Однажды к храму пришли люди. Умоляющие, голодные, жалкие. Моей первой и самой большой ошибкой было открыть им дверь.
Они вошли — вооруженные и безжалостные. Они украли всё, что было можно, остальное разрушили.
Они убили. Всех. Меня оставили умирать. Я помню крики, я помню огонь и взрывы. Я помню слезы, пепел, кровь не стенах и на снегу.
Храма больше нет. Он сгорел. Исчез.
И это моя вина…
Одна из Шкатулок раскрылась в этом хаосе, но я не уверен, что она была предназначена мне. Всё смешалось. Я взял ее с собой, как и несколько вещей, уцелевших от разбоя и пожара. И я побежал. Далеко. Долго.

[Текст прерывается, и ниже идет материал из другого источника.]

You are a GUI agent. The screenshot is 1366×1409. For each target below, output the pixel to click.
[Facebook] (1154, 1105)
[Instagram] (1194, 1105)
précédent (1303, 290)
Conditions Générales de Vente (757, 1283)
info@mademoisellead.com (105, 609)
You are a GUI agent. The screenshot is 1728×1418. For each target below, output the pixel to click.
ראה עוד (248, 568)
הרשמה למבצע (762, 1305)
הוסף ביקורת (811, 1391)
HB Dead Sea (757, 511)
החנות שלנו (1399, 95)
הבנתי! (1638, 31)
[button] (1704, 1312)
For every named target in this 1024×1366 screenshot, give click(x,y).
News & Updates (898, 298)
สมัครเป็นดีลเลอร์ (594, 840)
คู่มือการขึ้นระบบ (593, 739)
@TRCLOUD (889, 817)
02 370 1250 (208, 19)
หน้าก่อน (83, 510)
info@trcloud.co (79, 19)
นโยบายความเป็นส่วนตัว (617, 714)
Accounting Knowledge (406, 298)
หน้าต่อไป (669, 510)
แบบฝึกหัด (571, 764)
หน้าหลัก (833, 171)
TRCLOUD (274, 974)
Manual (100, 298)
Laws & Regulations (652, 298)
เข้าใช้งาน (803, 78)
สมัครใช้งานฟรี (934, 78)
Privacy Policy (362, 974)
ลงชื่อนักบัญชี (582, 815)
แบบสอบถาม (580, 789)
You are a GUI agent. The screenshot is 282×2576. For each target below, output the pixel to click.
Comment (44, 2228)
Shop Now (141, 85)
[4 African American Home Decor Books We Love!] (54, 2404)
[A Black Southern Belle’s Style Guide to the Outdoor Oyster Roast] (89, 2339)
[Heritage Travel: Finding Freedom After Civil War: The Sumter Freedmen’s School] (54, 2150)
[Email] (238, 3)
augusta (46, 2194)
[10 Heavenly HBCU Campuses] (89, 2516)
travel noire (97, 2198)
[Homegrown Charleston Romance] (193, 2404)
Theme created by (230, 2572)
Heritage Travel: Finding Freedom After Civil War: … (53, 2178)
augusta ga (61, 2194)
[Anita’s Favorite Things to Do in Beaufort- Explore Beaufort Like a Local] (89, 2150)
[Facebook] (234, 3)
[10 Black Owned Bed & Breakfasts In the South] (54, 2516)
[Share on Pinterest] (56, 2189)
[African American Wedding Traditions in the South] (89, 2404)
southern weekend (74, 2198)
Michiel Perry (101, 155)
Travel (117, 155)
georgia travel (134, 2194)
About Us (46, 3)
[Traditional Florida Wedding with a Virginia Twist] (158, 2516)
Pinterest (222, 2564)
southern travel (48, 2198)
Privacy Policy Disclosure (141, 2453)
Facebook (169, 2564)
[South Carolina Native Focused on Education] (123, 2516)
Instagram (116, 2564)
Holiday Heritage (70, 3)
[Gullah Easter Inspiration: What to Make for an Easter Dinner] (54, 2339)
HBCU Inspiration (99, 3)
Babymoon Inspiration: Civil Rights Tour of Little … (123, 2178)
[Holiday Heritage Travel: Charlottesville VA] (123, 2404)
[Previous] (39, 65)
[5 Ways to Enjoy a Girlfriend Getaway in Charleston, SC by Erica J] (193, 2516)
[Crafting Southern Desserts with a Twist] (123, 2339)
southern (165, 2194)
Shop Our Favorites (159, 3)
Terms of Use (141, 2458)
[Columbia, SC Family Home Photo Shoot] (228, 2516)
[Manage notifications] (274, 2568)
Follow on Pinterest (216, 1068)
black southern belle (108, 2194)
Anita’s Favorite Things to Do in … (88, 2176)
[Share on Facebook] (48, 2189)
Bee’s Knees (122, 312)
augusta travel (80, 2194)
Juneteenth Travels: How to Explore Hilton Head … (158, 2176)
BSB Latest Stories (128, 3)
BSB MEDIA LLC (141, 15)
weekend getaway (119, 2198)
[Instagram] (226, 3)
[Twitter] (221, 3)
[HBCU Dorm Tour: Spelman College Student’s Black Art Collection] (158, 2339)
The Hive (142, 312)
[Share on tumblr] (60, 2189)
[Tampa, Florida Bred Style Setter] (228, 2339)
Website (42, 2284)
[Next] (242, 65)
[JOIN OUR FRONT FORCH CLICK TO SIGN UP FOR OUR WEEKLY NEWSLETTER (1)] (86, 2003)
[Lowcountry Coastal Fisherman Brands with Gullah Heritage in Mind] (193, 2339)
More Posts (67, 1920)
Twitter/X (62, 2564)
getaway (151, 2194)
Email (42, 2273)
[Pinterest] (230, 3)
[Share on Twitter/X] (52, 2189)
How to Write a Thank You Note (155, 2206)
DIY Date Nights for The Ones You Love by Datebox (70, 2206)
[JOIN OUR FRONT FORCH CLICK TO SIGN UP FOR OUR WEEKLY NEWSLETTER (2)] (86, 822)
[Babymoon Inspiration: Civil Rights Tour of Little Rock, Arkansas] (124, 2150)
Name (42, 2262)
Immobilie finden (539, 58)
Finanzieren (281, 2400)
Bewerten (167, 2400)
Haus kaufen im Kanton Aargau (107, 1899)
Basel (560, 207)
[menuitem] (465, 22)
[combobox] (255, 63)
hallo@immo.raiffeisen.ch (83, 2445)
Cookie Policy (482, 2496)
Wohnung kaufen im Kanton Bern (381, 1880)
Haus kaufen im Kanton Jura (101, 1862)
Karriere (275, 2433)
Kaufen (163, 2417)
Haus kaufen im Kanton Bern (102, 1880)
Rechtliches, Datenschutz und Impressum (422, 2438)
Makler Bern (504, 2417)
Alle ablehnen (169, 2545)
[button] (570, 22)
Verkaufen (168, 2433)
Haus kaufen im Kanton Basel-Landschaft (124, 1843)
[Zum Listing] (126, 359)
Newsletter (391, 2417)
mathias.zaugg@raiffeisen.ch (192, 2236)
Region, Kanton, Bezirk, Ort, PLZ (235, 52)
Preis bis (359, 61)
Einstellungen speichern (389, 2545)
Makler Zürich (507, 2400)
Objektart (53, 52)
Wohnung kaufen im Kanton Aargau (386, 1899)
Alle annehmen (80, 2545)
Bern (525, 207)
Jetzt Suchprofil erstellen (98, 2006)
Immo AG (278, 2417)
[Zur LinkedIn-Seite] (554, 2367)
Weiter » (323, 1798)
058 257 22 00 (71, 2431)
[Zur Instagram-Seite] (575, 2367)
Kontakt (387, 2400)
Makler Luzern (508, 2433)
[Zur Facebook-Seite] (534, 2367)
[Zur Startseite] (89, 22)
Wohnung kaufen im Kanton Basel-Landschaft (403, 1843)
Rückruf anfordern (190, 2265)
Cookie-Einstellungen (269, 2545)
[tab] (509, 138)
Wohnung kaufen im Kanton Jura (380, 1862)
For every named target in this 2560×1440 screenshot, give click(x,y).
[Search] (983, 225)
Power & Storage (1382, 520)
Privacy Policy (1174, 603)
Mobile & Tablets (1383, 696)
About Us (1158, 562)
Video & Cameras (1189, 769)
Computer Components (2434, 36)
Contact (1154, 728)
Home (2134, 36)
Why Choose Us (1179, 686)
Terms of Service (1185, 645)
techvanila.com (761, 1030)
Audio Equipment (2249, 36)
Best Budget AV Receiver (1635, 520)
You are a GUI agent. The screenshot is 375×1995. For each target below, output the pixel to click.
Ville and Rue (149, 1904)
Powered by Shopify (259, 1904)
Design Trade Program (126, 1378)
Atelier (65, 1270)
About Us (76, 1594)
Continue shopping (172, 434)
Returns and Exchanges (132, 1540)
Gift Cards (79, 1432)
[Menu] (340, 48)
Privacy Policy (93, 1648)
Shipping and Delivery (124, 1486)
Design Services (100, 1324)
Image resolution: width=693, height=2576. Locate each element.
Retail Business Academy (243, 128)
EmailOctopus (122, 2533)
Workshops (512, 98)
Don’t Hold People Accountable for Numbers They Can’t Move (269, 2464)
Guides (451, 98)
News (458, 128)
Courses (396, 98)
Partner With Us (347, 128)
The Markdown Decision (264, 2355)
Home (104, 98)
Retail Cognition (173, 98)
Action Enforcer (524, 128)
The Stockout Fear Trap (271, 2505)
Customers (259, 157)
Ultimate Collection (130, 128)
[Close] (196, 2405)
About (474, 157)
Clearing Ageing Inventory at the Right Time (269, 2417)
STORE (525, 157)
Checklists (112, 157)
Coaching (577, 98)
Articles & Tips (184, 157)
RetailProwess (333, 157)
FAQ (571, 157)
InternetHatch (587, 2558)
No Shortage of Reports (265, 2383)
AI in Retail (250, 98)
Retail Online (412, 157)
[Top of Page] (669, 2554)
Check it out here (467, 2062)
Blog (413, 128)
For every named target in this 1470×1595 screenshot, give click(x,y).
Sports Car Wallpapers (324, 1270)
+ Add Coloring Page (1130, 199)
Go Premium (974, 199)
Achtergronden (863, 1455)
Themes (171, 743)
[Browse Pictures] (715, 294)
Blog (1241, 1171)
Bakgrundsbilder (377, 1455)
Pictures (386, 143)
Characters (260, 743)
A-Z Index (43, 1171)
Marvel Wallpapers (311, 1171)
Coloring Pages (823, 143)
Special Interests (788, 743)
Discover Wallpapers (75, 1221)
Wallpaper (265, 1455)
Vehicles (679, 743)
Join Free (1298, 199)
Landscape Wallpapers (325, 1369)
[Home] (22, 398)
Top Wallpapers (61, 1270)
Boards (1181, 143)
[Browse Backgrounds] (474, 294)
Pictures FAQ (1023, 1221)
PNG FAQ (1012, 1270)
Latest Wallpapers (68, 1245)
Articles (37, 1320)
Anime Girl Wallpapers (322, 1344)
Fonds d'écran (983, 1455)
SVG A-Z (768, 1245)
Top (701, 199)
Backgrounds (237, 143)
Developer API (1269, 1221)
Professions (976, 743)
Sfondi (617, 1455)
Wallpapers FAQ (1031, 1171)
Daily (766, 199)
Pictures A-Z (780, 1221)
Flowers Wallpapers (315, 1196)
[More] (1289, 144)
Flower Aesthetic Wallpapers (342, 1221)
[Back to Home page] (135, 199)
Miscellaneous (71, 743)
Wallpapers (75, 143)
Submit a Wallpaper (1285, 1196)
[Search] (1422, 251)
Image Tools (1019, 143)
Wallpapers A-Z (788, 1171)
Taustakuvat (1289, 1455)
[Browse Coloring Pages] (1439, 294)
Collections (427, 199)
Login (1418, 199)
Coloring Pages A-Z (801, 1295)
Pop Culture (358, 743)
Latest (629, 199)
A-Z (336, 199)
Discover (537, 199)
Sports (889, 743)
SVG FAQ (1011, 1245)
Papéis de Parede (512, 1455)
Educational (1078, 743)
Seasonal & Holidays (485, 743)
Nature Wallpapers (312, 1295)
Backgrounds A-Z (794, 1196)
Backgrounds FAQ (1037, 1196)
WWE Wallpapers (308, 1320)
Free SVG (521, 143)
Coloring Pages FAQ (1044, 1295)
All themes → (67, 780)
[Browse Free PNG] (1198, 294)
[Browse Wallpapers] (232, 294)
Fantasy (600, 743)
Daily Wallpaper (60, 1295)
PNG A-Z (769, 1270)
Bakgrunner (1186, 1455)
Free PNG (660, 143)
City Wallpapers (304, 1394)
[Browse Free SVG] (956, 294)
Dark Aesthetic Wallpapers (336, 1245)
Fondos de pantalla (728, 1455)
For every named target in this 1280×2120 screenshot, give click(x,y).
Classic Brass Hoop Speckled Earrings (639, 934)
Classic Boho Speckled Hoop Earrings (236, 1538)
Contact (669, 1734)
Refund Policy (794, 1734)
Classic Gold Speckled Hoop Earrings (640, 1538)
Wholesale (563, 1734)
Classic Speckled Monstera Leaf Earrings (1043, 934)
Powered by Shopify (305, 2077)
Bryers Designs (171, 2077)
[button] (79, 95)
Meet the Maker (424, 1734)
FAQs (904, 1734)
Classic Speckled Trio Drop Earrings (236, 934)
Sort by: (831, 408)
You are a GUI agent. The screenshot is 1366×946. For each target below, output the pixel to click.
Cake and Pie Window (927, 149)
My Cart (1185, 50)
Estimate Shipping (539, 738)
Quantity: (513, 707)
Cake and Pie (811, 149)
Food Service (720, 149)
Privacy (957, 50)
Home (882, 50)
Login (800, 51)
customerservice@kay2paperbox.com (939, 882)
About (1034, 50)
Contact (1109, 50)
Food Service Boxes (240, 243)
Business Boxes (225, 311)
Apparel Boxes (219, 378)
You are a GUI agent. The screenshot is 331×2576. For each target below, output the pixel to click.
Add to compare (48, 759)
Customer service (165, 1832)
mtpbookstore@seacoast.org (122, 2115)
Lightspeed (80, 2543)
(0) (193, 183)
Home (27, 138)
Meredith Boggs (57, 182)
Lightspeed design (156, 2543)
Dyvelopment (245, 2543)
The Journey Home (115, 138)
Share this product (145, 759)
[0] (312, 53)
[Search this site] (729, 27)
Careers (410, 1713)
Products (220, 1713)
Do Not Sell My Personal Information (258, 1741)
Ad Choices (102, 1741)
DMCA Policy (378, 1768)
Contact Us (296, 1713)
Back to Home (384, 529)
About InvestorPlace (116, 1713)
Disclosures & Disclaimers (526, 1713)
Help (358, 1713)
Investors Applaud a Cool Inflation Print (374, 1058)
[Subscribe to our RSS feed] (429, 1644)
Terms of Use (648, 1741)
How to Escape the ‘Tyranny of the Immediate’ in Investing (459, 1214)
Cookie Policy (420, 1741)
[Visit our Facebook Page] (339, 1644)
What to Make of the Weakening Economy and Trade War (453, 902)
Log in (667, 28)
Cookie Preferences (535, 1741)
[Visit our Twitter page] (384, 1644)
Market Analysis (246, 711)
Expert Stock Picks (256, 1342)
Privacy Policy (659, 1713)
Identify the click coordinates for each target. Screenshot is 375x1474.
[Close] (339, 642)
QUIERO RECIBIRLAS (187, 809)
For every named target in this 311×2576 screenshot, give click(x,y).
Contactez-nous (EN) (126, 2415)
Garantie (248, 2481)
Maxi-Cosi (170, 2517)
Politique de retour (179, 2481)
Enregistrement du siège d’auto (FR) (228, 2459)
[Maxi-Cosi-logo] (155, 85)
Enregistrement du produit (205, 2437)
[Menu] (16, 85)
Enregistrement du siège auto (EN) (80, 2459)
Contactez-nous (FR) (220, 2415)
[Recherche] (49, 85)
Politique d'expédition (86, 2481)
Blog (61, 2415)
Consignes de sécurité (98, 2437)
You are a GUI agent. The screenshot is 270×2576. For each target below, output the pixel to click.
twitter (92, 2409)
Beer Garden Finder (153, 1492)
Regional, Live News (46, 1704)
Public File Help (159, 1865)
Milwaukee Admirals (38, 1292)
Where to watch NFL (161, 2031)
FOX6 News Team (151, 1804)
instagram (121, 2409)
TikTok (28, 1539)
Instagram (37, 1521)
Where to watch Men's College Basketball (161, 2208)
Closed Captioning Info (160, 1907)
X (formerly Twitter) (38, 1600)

Слишком юный, слишком слабый, я потерял все свои вещи, одну за другой. Некоторые по глупости, другие по легкомыслию. Иногда я продавал их тому, кто предлагал самую высокую цену. Иногда у меня их крали.
До того дня, когда у меня осталась только Шкатулка. Я едва помнил, что с ней делать. До тех пор я не решался использовать ее, слишком стыдясь своих ошибок, слишком боясь того, что она содержит.
Сегодня я снова ее открыл.
И теперь они смотрят на меня. Молчаливые, внимательные, растерянные. Они знают про храм. Они знают про меня, изгнанника, узурпатора, ничтожество. Они знают про своих родичей, исчезнувших без следа, обреченных кануть в забвение теперь, когда Шкатулкам больше некуда возвращаться.
И, однако, в их бесконечной мудрости, в их стойкости перед испытаниями, они не сдаются.
Две Звезды — тень и свет — приближаются ко мне и склоняют головы. Остальные повторяют за ними, самый светлый шепот.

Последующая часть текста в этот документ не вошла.